• Testo di riferimento
###
ALTERAZIONE DEI SISTEMI DI
ALLEVAMENTO
La sindrome della "mucca pazza" ne è una delle
conseguenze
di Simona Borsari
L’alterazione dei sistemi di allevamento è alla base non solo della
sindrome della mucca pazza, ma la si può giustamente chiamare in causa
per una forma patologica che ha suscitato un notevole interesse negli
ultimi tempi, lo sviluppo di muffe che producono tossine conosciute come
aflatossine.
La loro presenza negli alimenti è sempre più frequente al punto di
essere diventata oggetto di specifica legislazione (Regolamento CE
1525/98) prodotta a tutela della salute umana.
Le aflatossine fanno parte della grande famiglia delle micotossine.
###
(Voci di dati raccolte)

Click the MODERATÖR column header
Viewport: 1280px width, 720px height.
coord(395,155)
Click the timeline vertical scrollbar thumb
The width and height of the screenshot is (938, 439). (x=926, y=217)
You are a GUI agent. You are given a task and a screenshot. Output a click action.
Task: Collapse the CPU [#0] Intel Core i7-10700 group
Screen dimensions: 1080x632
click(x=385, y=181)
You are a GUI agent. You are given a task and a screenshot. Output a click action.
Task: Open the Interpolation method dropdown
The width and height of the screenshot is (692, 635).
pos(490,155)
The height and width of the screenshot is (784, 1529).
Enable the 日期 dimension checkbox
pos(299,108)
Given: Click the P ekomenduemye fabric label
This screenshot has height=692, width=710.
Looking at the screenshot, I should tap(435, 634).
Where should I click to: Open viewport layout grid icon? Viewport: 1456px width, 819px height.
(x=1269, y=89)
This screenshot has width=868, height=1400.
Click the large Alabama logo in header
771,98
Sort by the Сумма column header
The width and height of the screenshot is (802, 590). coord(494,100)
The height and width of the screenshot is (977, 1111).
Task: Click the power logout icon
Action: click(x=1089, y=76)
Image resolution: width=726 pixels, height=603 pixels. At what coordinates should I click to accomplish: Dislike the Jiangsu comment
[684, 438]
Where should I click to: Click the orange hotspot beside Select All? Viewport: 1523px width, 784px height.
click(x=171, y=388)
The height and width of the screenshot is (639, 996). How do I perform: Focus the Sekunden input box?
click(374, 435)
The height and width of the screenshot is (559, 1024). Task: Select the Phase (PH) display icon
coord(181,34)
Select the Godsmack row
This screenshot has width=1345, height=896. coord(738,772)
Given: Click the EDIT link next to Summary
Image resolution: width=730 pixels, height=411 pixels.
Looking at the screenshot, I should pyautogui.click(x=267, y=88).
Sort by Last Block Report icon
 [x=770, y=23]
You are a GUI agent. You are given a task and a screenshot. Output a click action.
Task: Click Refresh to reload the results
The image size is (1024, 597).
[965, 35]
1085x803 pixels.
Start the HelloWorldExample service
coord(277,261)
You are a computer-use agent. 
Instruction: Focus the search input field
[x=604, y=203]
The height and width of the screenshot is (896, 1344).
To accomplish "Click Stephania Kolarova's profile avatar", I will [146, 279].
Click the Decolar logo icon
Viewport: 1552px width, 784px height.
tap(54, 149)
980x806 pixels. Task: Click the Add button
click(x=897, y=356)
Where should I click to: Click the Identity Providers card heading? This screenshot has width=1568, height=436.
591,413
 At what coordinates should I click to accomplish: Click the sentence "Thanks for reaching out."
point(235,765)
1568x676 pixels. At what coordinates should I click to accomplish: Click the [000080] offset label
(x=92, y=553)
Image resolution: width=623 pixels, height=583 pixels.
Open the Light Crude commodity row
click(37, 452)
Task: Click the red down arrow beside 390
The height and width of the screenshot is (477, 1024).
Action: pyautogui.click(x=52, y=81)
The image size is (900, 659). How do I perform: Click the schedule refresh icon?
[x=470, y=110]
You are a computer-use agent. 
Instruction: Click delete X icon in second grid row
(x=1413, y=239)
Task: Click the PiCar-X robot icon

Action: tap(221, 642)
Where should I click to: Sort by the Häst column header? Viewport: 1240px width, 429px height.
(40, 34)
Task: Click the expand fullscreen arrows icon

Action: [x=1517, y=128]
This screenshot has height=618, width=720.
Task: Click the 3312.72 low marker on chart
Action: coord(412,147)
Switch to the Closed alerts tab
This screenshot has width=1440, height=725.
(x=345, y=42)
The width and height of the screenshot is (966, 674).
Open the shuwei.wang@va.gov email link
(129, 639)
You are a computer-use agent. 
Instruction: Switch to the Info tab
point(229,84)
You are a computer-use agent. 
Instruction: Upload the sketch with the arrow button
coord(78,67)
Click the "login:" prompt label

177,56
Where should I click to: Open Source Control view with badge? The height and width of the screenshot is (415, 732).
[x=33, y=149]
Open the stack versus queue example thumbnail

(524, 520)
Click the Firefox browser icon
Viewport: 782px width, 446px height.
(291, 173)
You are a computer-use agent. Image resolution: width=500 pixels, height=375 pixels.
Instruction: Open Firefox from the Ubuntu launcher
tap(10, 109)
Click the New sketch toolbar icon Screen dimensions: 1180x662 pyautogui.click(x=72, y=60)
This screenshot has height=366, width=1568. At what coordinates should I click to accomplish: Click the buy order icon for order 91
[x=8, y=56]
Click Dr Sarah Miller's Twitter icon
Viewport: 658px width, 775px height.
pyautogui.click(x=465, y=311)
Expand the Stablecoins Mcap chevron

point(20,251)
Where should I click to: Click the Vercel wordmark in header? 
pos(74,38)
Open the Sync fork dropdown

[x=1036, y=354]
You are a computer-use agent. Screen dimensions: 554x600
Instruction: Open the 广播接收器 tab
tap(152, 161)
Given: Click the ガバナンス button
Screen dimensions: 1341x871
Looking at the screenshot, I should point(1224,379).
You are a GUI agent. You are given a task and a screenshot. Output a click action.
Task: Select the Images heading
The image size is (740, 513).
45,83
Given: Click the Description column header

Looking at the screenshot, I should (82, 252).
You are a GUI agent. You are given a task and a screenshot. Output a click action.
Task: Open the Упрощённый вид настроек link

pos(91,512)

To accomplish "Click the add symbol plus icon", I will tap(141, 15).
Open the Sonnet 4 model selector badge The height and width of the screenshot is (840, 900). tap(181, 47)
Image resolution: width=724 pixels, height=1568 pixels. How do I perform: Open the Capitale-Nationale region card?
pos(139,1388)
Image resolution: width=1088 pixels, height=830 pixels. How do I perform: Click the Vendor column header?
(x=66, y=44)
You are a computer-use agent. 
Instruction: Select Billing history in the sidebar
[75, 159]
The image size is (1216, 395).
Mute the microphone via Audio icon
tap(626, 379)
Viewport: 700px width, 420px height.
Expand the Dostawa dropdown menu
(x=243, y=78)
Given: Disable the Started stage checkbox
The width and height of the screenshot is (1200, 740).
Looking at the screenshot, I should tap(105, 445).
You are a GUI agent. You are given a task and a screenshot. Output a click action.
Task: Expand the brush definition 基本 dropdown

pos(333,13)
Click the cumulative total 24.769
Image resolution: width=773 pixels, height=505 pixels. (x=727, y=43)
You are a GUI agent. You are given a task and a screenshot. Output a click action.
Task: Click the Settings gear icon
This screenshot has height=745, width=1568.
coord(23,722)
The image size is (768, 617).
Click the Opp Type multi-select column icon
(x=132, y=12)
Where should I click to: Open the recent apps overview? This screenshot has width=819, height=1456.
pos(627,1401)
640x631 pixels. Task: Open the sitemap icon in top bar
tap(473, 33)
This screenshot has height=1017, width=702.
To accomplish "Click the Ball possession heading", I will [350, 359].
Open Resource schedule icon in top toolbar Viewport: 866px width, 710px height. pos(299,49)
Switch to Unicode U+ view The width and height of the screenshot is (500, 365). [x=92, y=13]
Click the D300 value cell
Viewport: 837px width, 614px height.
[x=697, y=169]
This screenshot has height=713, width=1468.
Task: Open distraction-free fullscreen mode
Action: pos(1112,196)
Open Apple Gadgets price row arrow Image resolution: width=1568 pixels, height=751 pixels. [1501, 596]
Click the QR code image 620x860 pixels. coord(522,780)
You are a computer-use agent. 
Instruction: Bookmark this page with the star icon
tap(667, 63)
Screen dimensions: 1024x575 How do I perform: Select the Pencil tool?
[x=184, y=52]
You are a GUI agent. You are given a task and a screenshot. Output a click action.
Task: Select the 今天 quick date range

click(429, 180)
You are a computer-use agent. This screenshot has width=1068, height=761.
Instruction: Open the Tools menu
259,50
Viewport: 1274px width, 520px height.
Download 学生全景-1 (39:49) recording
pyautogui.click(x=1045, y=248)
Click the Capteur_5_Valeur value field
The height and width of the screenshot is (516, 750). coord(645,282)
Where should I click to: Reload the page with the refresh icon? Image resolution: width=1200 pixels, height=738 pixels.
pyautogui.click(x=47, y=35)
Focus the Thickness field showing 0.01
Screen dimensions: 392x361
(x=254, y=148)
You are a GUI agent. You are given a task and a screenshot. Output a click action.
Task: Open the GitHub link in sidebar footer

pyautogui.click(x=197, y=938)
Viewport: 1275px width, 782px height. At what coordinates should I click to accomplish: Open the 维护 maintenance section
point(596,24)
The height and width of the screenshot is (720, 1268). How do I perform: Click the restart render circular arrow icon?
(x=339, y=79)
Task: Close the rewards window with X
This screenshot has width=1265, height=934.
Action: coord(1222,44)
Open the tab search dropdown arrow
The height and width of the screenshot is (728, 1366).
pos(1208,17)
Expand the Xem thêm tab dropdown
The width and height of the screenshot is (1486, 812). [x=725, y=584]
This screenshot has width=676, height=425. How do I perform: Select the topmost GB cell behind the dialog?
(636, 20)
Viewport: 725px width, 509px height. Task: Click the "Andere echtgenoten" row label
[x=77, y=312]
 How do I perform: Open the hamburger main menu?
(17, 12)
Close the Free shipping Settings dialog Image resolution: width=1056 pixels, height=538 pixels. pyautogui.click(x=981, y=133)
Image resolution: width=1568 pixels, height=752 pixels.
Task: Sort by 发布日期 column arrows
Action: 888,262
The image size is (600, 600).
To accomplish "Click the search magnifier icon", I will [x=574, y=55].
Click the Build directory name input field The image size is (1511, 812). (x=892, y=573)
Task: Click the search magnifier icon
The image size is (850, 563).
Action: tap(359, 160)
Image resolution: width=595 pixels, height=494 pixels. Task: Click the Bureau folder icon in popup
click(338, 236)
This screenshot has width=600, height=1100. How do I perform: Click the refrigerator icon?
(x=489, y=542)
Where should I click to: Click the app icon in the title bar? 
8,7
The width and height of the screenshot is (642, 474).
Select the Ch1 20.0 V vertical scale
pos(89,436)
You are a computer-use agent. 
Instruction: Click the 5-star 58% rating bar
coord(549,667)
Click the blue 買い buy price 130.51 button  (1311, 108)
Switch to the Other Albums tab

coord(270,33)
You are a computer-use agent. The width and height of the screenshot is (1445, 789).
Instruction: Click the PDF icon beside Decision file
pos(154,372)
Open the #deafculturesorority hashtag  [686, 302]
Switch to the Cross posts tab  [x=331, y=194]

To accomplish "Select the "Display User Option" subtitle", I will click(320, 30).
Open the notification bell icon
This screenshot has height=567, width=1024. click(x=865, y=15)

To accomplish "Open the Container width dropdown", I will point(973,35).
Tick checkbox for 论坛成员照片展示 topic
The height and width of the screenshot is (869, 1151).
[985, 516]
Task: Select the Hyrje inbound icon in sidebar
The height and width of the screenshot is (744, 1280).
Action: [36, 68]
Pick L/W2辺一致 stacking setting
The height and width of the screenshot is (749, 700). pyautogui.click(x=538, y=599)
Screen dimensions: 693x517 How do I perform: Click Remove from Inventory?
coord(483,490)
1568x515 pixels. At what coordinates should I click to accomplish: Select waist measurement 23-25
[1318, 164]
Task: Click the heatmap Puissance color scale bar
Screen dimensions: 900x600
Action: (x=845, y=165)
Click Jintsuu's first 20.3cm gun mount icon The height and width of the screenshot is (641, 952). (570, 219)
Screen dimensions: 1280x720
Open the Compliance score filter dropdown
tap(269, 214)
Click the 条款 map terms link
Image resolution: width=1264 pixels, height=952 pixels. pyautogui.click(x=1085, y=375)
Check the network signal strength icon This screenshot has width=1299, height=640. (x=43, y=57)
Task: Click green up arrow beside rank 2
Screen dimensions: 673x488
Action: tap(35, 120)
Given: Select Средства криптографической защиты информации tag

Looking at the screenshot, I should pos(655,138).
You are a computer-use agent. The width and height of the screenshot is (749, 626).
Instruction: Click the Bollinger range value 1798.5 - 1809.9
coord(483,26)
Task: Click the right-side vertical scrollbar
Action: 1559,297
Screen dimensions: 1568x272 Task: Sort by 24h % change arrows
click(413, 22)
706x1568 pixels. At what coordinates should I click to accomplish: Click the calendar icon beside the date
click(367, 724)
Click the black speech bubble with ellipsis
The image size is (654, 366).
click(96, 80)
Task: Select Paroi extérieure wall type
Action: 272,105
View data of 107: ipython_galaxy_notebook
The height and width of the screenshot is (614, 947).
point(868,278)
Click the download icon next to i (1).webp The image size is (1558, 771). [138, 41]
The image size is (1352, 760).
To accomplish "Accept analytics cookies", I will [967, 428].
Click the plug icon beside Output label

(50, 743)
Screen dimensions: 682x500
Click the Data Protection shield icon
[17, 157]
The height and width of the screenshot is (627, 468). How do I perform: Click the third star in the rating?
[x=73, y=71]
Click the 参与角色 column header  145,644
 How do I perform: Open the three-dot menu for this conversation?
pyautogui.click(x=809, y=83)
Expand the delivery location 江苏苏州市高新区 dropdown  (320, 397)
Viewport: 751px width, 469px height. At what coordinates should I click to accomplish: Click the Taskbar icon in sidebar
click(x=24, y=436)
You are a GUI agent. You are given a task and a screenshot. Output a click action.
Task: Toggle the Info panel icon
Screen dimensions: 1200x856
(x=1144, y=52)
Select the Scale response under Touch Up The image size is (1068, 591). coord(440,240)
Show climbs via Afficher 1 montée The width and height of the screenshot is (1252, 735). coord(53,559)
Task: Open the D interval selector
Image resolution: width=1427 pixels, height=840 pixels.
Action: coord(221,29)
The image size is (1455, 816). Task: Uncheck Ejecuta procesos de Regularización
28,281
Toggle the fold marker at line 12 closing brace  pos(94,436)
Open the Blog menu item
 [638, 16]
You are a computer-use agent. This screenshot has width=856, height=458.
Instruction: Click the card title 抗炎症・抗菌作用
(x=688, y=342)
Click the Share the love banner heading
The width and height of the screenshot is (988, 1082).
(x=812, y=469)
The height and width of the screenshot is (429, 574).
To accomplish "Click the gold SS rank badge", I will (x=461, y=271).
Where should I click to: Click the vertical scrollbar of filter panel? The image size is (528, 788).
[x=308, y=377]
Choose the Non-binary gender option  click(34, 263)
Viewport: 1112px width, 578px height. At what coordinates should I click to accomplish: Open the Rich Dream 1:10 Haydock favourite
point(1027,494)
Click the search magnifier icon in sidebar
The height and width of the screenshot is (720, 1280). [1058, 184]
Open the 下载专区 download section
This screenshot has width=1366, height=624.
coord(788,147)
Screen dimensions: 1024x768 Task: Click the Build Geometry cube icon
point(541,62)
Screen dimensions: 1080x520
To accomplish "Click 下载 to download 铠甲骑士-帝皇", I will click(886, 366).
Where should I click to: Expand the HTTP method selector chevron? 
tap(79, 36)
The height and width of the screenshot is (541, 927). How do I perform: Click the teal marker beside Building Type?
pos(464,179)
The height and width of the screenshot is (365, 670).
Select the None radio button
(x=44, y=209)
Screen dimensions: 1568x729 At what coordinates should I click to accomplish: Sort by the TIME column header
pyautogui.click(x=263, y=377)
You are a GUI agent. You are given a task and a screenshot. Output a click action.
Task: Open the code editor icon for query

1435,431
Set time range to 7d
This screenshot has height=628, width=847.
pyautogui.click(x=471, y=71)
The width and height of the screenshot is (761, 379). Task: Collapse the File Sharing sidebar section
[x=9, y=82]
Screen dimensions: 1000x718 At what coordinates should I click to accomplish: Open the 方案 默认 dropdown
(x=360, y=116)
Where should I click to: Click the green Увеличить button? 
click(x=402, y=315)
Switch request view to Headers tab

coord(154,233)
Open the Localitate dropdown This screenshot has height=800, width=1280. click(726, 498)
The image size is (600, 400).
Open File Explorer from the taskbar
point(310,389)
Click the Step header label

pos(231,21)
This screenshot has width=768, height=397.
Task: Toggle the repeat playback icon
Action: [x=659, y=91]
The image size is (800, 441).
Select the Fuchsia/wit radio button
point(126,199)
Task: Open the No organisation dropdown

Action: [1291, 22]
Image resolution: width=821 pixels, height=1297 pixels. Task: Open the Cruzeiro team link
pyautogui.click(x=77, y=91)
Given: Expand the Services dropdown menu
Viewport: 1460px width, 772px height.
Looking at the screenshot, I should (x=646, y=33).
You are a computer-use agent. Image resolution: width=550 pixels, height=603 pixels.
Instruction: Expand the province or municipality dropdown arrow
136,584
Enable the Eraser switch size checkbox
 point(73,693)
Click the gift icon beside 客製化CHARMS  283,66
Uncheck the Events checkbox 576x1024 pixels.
###
• Attività da svolgere
**a)** Rispondi alle domande seguenti sul testo dedicato all'alterazione dei sistemi di allevamento.
(i) Quale regolamento è stato emanato sulla presenza di aflatossine negli alimenti?
(ii) Di quale famiglia fanno parte le aflatossine?
(iii) Come sono conosciute le tossine prodotte dalle muffe citate?
**b)** Ricopia dal testo sull'alterazione dei sistemi di allevamento il passo che comincia con "La loro presenza" e prosegue fino a "della salute umana.".

• Risposte alle attività
**a)**
(i) Il Regolamento CE 1525/98.
(ii) Della famiglia delle micotossine.
(iii) Come aflatossine.

**b)**
La loro presenza negli alimenti è sempre più frequente al punto di
essere diventata oggetto di specifica legislazione (Regolamento CE
1525/98) prodotta a tutela della salute umana.